Copy the records word for word, starting at the first line and ending at the line containing "will pyautogui.click(x=251, y=919).".
--- start ---
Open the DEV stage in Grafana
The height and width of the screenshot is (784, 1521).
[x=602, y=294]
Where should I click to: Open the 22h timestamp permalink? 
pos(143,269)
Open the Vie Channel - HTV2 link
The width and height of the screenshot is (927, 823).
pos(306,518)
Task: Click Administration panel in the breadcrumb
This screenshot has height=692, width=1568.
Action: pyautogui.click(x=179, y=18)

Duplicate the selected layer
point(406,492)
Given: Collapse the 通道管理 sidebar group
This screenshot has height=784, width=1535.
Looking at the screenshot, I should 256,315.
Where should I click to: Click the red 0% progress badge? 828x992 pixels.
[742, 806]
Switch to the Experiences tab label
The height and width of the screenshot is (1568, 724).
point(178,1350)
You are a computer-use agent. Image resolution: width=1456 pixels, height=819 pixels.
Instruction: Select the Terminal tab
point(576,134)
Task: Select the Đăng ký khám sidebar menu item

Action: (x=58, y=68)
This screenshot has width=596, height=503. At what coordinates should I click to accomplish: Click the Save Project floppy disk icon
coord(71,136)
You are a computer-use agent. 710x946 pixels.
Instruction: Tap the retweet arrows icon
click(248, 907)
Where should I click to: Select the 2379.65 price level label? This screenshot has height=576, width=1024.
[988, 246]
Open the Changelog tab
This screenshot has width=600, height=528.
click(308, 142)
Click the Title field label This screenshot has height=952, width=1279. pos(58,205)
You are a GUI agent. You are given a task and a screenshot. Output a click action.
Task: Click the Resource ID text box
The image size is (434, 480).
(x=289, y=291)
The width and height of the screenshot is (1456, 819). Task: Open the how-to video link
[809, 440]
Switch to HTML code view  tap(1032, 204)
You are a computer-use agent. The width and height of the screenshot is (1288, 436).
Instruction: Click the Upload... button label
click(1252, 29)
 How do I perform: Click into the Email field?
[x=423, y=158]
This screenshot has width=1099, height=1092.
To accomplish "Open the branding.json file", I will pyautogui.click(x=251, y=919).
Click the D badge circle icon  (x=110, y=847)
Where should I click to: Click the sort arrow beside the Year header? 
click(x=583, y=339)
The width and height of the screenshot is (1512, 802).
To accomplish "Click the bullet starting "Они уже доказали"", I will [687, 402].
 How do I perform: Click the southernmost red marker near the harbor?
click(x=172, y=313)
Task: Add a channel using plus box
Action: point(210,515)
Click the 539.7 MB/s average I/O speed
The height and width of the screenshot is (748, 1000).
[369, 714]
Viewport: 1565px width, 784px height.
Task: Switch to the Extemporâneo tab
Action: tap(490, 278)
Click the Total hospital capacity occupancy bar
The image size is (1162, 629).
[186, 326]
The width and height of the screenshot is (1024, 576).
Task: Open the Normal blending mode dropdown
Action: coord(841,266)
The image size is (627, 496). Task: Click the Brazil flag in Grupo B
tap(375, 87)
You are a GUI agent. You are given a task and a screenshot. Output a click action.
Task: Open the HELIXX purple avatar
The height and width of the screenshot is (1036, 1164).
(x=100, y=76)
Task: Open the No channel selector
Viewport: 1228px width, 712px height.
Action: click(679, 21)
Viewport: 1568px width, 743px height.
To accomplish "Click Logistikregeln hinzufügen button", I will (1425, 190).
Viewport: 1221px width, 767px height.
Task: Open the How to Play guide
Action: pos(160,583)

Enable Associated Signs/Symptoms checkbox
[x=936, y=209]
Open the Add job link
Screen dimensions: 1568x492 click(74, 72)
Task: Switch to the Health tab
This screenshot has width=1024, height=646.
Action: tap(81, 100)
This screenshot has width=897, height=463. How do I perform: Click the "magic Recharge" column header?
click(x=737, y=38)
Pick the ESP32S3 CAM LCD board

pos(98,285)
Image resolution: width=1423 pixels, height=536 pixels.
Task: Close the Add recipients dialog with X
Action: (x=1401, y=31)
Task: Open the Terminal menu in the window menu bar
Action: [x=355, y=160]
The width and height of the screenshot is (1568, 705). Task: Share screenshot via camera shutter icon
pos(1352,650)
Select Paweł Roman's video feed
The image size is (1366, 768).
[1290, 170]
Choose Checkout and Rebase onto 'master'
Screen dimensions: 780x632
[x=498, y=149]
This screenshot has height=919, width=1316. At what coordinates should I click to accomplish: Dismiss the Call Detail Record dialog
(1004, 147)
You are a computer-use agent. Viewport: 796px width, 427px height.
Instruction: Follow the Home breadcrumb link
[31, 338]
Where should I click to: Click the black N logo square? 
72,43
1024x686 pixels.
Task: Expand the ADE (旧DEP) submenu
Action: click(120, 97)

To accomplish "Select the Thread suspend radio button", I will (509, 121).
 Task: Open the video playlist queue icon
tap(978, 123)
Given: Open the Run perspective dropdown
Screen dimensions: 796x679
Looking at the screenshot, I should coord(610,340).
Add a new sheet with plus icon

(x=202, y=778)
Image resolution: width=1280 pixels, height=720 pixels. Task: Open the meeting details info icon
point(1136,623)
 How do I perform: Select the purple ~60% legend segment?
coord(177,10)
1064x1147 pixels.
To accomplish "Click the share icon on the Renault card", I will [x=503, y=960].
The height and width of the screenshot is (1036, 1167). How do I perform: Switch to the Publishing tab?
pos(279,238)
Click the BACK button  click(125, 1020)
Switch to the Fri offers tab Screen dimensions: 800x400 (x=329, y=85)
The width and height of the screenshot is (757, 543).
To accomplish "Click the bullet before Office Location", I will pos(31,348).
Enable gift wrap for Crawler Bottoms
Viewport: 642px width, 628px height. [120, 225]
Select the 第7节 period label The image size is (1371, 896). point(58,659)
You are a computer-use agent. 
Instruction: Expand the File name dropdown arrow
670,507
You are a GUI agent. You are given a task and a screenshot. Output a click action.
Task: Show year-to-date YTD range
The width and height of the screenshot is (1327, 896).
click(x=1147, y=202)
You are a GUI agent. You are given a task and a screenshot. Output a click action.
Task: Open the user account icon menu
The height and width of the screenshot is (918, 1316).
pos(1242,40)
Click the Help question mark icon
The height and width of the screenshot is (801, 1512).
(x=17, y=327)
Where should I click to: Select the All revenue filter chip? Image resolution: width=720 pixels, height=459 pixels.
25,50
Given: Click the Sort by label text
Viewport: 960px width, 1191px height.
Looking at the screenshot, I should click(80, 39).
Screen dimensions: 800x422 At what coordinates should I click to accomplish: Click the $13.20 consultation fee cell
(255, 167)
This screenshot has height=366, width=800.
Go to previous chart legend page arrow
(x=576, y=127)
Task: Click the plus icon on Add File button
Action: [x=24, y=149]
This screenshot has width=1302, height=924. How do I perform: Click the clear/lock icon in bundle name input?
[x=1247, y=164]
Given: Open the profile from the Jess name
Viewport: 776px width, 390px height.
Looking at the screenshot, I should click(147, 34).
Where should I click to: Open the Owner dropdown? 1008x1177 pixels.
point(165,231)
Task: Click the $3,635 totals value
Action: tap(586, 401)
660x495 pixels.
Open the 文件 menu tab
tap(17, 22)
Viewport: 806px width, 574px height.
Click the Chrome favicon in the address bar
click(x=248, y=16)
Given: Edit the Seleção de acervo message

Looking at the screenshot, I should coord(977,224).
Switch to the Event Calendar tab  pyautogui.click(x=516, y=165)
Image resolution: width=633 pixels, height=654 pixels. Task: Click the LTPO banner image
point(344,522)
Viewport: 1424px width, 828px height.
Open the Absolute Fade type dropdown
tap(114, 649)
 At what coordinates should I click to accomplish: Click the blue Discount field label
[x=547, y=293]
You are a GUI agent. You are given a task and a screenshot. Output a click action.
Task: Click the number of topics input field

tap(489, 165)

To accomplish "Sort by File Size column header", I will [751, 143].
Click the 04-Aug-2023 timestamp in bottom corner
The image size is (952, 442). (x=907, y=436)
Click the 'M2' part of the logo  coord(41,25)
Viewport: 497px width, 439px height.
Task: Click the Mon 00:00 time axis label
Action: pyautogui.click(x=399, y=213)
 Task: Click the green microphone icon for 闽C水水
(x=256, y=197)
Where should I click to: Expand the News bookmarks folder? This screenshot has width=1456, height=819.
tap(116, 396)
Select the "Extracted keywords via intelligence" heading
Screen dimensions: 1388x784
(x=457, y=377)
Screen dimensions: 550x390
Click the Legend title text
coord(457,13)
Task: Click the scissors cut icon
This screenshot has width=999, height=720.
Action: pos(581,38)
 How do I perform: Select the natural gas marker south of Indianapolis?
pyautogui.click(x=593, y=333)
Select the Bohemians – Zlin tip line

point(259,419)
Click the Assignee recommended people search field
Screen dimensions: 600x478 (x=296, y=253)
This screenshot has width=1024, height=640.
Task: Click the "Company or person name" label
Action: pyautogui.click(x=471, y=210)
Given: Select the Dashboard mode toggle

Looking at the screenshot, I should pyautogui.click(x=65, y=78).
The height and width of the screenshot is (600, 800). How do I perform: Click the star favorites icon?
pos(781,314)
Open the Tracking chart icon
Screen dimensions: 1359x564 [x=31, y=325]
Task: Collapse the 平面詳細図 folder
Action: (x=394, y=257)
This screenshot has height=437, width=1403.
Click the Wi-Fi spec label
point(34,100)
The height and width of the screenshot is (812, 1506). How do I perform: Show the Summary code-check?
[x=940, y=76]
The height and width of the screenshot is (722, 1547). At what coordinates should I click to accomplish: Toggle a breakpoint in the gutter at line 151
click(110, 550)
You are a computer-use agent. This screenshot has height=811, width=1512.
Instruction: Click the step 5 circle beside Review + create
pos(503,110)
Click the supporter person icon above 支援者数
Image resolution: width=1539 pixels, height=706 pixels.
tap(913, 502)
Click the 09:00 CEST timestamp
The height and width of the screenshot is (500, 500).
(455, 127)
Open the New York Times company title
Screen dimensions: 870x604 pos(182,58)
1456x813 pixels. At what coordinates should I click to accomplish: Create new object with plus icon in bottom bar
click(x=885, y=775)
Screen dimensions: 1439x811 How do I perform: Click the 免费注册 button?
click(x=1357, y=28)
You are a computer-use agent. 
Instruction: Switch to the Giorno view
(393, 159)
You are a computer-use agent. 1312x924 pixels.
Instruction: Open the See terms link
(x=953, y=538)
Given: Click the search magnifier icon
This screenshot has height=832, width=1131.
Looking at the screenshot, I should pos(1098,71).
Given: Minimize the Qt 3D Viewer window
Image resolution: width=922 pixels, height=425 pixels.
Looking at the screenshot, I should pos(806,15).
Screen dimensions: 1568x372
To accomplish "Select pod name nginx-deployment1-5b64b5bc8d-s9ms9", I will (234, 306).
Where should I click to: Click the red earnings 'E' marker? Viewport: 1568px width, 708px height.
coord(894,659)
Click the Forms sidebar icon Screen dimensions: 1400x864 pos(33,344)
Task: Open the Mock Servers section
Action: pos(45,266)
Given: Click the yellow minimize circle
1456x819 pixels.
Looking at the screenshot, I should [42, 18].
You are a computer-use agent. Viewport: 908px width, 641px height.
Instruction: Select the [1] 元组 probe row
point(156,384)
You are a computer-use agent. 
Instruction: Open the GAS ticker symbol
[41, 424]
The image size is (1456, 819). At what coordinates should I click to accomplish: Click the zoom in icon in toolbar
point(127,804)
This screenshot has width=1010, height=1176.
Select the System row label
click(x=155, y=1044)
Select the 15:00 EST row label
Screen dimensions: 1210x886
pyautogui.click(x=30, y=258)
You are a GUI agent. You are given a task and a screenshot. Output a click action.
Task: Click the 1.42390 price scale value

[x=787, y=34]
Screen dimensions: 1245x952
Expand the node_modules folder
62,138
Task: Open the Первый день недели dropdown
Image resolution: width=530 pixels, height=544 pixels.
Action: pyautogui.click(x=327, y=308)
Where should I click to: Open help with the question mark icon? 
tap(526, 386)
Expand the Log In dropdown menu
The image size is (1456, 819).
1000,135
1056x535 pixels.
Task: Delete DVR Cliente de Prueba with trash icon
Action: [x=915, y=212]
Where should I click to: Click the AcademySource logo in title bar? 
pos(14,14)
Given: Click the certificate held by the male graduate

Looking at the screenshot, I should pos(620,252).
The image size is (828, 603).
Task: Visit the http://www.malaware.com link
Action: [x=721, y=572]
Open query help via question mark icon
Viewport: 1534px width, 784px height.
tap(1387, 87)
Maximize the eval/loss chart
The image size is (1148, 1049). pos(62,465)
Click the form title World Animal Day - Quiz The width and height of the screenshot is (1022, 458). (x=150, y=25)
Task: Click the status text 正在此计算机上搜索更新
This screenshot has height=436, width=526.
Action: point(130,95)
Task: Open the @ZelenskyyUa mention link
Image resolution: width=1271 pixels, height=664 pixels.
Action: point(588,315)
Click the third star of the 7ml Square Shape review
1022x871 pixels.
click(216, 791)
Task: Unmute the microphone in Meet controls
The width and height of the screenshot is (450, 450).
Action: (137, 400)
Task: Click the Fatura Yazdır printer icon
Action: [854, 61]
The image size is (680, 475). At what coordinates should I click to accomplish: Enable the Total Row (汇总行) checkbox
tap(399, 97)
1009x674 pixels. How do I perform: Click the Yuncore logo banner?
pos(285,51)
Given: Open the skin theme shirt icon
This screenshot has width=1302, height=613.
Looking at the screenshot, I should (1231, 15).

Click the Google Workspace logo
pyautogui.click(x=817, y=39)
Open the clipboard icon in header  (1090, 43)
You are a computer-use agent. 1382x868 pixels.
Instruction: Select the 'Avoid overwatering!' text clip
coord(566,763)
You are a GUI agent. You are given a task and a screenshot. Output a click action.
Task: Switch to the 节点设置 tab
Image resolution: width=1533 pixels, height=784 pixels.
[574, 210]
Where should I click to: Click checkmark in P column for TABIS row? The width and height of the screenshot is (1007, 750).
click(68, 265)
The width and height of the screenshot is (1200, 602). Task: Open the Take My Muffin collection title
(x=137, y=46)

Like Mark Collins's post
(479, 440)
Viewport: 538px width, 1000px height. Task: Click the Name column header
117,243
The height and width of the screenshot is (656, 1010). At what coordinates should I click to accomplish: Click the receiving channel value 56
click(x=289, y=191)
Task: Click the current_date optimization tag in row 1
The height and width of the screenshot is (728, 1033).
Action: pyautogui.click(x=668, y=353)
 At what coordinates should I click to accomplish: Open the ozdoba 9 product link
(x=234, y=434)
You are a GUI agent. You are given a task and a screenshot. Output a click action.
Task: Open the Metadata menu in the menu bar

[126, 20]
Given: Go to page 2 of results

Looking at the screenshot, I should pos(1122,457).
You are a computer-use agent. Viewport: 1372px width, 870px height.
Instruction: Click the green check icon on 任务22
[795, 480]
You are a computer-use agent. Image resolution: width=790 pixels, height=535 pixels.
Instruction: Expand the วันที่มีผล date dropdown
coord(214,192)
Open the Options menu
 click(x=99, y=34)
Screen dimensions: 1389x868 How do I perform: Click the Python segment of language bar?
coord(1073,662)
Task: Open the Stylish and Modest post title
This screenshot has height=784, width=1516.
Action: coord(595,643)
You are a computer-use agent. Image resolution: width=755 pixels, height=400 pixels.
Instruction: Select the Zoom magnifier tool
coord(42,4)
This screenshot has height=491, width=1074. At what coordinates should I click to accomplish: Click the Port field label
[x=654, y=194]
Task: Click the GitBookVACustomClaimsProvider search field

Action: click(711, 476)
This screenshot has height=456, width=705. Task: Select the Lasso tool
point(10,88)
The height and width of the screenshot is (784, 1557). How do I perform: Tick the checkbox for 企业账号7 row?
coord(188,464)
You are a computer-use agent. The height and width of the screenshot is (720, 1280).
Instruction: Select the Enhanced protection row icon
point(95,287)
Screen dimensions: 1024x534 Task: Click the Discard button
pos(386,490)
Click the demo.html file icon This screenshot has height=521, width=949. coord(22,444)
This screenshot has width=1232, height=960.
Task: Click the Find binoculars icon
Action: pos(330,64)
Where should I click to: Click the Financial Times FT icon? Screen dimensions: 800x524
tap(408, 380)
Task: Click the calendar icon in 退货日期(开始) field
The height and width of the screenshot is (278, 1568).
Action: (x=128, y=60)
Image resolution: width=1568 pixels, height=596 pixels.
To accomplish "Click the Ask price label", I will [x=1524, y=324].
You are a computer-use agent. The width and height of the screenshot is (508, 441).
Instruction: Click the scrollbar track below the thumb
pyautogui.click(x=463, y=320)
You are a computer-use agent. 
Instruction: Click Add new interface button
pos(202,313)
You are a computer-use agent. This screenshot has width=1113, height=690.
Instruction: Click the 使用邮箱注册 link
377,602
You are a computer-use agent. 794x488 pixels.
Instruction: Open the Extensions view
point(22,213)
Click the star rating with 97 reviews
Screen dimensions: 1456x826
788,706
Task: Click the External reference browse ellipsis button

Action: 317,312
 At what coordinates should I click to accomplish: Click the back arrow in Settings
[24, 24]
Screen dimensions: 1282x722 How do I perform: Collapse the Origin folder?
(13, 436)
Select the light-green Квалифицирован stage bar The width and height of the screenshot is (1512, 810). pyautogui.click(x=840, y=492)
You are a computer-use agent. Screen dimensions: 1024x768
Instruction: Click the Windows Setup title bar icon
--- end ---
### Final answer
Open the DEV stage in Grafana
The height and width of the screenshot is (784, 1521).
[x=602, y=294]
Where should I click to: Open the 22h timestamp permalink? 
pos(143,269)
Open the Vie Channel - HTV2 link
The width and height of the screenshot is (927, 823).
pos(306,518)
Task: Click Administration panel in the breadcrumb
This screenshot has height=692, width=1568.
Action: pyautogui.click(x=179, y=18)

Duplicate the selected layer
point(406,492)
Given: Collapse the 通道管理 sidebar group
This screenshot has height=784, width=1535.
Looking at the screenshot, I should 256,315.
Where should I click to: Click the red 0% progress badge? 828x992 pixels.
[742, 806]
Switch to the Experiences tab label
The height and width of the screenshot is (1568, 724).
point(178,1350)
You are a computer-use agent. Image resolution: width=1456 pixels, height=819 pixels.
Instruction: Select the Terminal tab
point(576,134)
Task: Select the Đăng ký khám sidebar menu item

Action: (x=58, y=68)
This screenshot has width=596, height=503. At what coordinates should I click to accomplish: Click the Save Project floppy disk icon
coord(71,136)
You are a computer-use agent. 710x946 pixels.
Instruction: Tap the retweet arrows icon
click(248, 907)
Where should I click to: Select the 2379.65 price level label? This screenshot has height=576, width=1024.
[988, 246]
Open the Changelog tab
This screenshot has width=600, height=528.
click(308, 142)
Click the Title field label This screenshot has height=952, width=1279. pos(58,205)
You are a GUI agent. You are given a task and a screenshot. Output a click action.
Task: Click the Resource ID text box
The image size is (434, 480).
(x=289, y=291)
The width and height of the screenshot is (1456, 819). Task: Open the how-to video link
[809, 440]
Switch to HTML code view  tap(1032, 204)
You are a computer-use agent. The width and height of the screenshot is (1288, 436).
Instruction: Click the Upload... button label
click(1252, 29)
 How do I perform: Click into the Email field?
[x=423, y=158]
This screenshot has width=1099, height=1092.
To accomplish "Open the branding.json file", I will pyautogui.click(x=251, y=919).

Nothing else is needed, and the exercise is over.